Task directions -> Set down every record below exactly as it stands.

Source material ->
• • •

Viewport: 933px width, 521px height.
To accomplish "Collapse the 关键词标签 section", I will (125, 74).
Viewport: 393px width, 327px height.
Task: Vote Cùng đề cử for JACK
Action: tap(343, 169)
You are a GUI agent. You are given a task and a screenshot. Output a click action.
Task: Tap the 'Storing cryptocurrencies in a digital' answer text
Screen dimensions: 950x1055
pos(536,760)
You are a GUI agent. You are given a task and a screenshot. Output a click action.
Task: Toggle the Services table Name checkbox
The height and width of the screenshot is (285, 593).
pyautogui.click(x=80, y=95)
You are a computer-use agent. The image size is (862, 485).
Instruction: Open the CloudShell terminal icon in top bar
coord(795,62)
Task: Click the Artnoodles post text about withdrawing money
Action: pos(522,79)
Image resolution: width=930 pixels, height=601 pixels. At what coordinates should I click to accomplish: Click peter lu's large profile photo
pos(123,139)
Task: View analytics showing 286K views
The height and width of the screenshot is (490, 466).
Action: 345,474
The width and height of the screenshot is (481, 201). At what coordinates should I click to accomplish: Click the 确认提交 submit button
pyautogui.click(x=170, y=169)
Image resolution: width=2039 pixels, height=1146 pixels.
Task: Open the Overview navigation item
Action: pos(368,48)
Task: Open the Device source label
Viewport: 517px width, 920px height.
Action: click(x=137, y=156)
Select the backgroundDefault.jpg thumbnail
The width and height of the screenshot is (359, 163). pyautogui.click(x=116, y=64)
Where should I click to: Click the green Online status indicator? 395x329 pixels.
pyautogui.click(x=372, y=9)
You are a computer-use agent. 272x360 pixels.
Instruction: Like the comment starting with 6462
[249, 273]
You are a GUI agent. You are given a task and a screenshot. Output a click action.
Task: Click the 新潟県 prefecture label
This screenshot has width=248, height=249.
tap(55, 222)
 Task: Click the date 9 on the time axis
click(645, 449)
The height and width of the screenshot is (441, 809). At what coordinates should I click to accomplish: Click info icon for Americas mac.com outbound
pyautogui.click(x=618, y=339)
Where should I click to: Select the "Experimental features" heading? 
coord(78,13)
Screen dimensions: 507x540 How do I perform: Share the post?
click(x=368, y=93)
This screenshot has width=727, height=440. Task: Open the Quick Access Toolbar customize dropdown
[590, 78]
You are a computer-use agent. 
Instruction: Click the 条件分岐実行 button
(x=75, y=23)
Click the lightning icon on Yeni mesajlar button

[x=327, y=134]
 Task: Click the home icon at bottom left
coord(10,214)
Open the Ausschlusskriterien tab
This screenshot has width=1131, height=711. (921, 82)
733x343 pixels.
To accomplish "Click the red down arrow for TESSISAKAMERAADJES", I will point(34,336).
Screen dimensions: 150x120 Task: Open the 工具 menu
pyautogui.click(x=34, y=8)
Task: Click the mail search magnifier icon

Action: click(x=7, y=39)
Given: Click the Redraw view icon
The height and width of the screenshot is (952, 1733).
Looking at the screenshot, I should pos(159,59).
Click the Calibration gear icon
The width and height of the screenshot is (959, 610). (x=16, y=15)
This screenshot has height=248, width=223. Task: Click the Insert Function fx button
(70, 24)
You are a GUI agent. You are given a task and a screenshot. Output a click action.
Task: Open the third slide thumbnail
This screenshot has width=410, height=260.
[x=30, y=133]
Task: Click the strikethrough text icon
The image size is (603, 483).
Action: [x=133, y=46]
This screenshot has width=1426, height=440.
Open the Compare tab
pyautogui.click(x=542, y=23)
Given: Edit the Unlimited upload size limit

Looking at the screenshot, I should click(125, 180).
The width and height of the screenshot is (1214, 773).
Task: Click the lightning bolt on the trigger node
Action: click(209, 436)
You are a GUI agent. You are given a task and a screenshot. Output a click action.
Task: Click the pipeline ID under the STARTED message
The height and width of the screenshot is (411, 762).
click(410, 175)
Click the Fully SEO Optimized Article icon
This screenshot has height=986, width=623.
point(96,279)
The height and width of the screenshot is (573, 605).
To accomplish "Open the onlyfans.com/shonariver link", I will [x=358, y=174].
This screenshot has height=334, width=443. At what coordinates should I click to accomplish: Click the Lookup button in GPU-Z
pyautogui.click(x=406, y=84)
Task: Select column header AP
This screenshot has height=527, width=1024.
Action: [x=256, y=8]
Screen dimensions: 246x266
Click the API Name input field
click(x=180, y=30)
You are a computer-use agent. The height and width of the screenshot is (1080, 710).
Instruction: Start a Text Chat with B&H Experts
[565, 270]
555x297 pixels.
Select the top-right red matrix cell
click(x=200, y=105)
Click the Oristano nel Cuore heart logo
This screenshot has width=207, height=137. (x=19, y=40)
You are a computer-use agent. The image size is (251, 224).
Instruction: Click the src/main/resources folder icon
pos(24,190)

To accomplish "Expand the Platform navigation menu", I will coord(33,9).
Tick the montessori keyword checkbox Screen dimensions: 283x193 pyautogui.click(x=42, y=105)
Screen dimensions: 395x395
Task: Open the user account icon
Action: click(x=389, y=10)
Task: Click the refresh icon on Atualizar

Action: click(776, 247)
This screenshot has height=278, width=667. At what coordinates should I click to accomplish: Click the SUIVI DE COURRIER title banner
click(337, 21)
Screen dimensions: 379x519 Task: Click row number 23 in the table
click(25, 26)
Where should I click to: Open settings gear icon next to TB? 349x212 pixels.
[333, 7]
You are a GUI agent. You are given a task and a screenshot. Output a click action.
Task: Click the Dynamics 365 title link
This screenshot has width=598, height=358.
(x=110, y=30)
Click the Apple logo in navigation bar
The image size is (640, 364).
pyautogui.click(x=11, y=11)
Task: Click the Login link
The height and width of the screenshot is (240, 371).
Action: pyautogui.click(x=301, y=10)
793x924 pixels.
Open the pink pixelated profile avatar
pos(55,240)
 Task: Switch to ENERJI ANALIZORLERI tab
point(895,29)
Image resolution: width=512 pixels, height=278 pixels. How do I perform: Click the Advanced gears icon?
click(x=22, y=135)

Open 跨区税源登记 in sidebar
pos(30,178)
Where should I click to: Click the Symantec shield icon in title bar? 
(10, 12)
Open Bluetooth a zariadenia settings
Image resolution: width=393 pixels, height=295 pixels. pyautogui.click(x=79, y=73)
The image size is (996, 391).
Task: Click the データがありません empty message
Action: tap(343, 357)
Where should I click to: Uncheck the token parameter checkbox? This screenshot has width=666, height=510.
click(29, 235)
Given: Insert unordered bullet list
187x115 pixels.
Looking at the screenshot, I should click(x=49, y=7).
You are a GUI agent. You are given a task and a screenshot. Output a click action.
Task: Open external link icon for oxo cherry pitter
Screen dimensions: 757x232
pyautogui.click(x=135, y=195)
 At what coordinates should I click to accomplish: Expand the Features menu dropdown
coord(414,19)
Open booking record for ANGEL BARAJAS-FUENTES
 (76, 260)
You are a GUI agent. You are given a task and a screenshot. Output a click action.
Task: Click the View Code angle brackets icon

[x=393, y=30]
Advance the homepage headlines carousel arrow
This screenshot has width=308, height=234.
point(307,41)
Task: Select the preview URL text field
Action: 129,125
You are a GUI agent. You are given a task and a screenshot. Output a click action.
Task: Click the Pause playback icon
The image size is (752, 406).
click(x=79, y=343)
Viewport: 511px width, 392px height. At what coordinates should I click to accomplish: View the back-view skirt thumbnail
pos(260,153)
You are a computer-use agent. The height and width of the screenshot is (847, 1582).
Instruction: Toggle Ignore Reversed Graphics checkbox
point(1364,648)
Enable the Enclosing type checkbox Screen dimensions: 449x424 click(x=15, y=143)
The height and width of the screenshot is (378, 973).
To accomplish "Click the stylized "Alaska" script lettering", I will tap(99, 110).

• • •

Solution for this exercise ->
Viewport: 933px width, 521px height.
To accomplish "Collapse the 关键词标签 section", I will (125, 74).
Viewport: 393px width, 327px height.
Task: Vote Cùng đề cử for JACK
Action: tap(343, 169)
You are a GUI agent. You are given a task and a screenshot. Output a click action.
Task: Tap the 'Storing cryptocurrencies in a digital' answer text
Screen dimensions: 950x1055
pos(536,760)
You are a GUI agent. You are given a task and a screenshot. Output a click action.
Task: Toggle the Services table Name checkbox
The height and width of the screenshot is (285, 593).
pyautogui.click(x=80, y=95)
You are a computer-use agent. The image size is (862, 485).
Instruction: Open the CloudShell terminal icon in top bar
coord(795,62)
Task: Click the Artnoodles post text about withdrawing money
Action: pos(522,79)
Image resolution: width=930 pixels, height=601 pixels. At what coordinates should I click to accomplish: Click peter lu's large profile photo
pos(123,139)
Task: View analytics showing 286K views
The height and width of the screenshot is (490, 466).
Action: 345,474
The width and height of the screenshot is (481, 201). At what coordinates should I click to accomplish: Click the 确认提交 submit button
pyautogui.click(x=170, y=169)
Image resolution: width=2039 pixels, height=1146 pixels.
Task: Open the Overview navigation item
Action: pos(368,48)
Task: Open the Device source label
Viewport: 517px width, 920px height.
Action: click(x=137, y=156)
Select the backgroundDefault.jpg thumbnail
The width and height of the screenshot is (359, 163). pyautogui.click(x=116, y=64)
Where should I click to: Click the green Online status indicator? 395x329 pixels.
pyautogui.click(x=372, y=9)
You are a computer-use agent. 272x360 pixels.
Instruction: Like the comment starting with 6462
[249, 273]
You are a GUI agent. You are given a task and a screenshot. Output a click action.
Task: Click the 新潟県 prefecture label
This screenshot has width=248, height=249.
tap(55, 222)
 Task: Click the date 9 on the time axis
click(645, 449)
The height and width of the screenshot is (441, 809). At what coordinates should I click to accomplish: Click info icon for Americas mac.com outbound
pyautogui.click(x=618, y=339)
Where should I click to: Select the "Experimental features" heading? 
coord(78,13)
Screen dimensions: 507x540 How do I perform: Share the post?
click(x=368, y=93)
This screenshot has width=727, height=440. Task: Open the Quick Access Toolbar customize dropdown
[590, 78]
You are a computer-use agent. 
Instruction: Click the 条件分岐実行 button
(x=75, y=23)
Click the lightning icon on Yeni mesajlar button

[x=327, y=134]
 Task: Click the home icon at bottom left
coord(10,214)
Open the Ausschlusskriterien tab
This screenshot has width=1131, height=711. (921, 82)
733x343 pixels.
To accomplish "Click the red down arrow for TESSISAKAMERAADJES", I will point(34,336).
Screen dimensions: 150x120 Task: Open the 工具 menu
pyautogui.click(x=34, y=8)
Task: Click the mail search magnifier icon

Action: click(x=7, y=39)
Given: Click the Redraw view icon
The height and width of the screenshot is (952, 1733).
Looking at the screenshot, I should pos(159,59).
Click the Calibration gear icon
The width and height of the screenshot is (959, 610). (x=16, y=15)
This screenshot has height=248, width=223. Task: Click the Insert Function fx button
(70, 24)
You are a GUI agent. You are given a task and a screenshot. Output a click action.
Task: Open the third slide thumbnail
This screenshot has width=410, height=260.
[x=30, y=133]
Task: Click the strikethrough text icon
The image size is (603, 483).
Action: [x=133, y=46]
This screenshot has width=1426, height=440.
Open the Compare tab
pyautogui.click(x=542, y=23)
Given: Edit the Unlimited upload size limit

Looking at the screenshot, I should click(125, 180).
The width and height of the screenshot is (1214, 773).
Task: Click the lightning bolt on the trigger node
Action: click(209, 436)
You are a GUI agent. You are given a task and a screenshot. Output a click action.
Task: Click the pipeline ID under the STARTED message
The height and width of the screenshot is (411, 762).
click(410, 175)
Click the Fully SEO Optimized Article icon
This screenshot has height=986, width=623.
point(96,279)
The height and width of the screenshot is (573, 605).
To accomplish "Open the onlyfans.com/shonariver link", I will [x=358, y=174].
This screenshot has height=334, width=443. At what coordinates should I click to accomplish: Click the Lookup button in GPU-Z
pyautogui.click(x=406, y=84)
Task: Select column header AP
This screenshot has height=527, width=1024.
Action: [x=256, y=8]
Screen dimensions: 246x266
Click the API Name input field
click(x=180, y=30)
You are a computer-use agent. The height and width of the screenshot is (1080, 710).
Instruction: Start a Text Chat with B&H Experts
[565, 270]
555x297 pixels.
Select the top-right red matrix cell
click(x=200, y=105)
Click the Oristano nel Cuore heart logo
This screenshot has width=207, height=137. (x=19, y=40)
You are a computer-use agent. The image size is (251, 224).
Instruction: Click the src/main/resources folder icon
pos(24,190)

To accomplish "Expand the Platform navigation menu", I will coord(33,9).
Tick the montessori keyword checkbox Screen dimensions: 283x193 pyautogui.click(x=42, y=105)
Screen dimensions: 395x395
Task: Open the user account icon
Action: click(x=389, y=10)
Task: Click the refresh icon on Atualizar

Action: click(776, 247)
This screenshot has height=278, width=667. At what coordinates should I click to accomplish: Click the SUIVI DE COURRIER title banner
click(337, 21)
Screen dimensions: 379x519 Task: Click row number 23 in the table
click(25, 26)
Where should I click to: Open settings gear icon next to TB? 349x212 pixels.
[333, 7]
You are a GUI agent. You are given a task and a screenshot. Output a click action.
Task: Click the Dynamics 365 title link
This screenshot has width=598, height=358.
(x=110, y=30)
Click the Apple logo in navigation bar
The image size is (640, 364).
pyautogui.click(x=11, y=11)
Task: Click the Login link
The height and width of the screenshot is (240, 371).
Action: pyautogui.click(x=301, y=10)
793x924 pixels.
Open the pink pixelated profile avatar
pos(55,240)
 Task: Switch to ENERJI ANALIZORLERI tab
point(895,29)
Image resolution: width=512 pixels, height=278 pixels. How do I perform: Click the Advanced gears icon?
click(x=22, y=135)

Open 跨区税源登记 in sidebar
pos(30,178)
Where should I click to: Click the Symantec shield icon in title bar? 
(10, 12)
Open Bluetooth a zariadenia settings
Image resolution: width=393 pixels, height=295 pixels. pyautogui.click(x=79, y=73)
The image size is (996, 391).
Task: Click the データがありません empty message
Action: tap(343, 357)
Where should I click to: Uncheck the token parameter checkbox? This screenshot has width=666, height=510.
click(29, 235)
Given: Insert unordered bullet list
187x115 pixels.
Looking at the screenshot, I should click(x=49, y=7).
You are a GUI agent. You are given a task and a screenshot. Output a click action.
Task: Open external link icon for oxo cherry pitter
Screen dimensions: 757x232
pyautogui.click(x=135, y=195)
 At what coordinates should I click to accomplish: Expand the Features menu dropdown
coord(414,19)
Open booking record for ANGEL BARAJAS-FUENTES
 (76, 260)
You are a GUI agent. You are given a task and a screenshot. Output a click action.
Task: Click the View Code angle brackets icon

[x=393, y=30]
Advance the homepage headlines carousel arrow
This screenshot has width=308, height=234.
point(307,41)
Task: Select the preview URL text field
Action: 129,125
You are a GUI agent. You are given a task and a screenshot. Output a click action.
Task: Click the Pause playback icon
The image size is (752, 406).
click(x=79, y=343)
Viewport: 511px width, 392px height. At what coordinates should I click to accomplish: View the back-view skirt thumbnail
pos(260,153)
You are a computer-use agent. The height and width of the screenshot is (847, 1582).
Instruction: Toggle Ignore Reversed Graphics checkbox
point(1364,648)
Enable the Enclosing type checkbox Screen dimensions: 449x424 click(x=15, y=143)
The height and width of the screenshot is (378, 973).
To accomplish "Click the stylized "Alaska" script lettering", I will tap(99, 110).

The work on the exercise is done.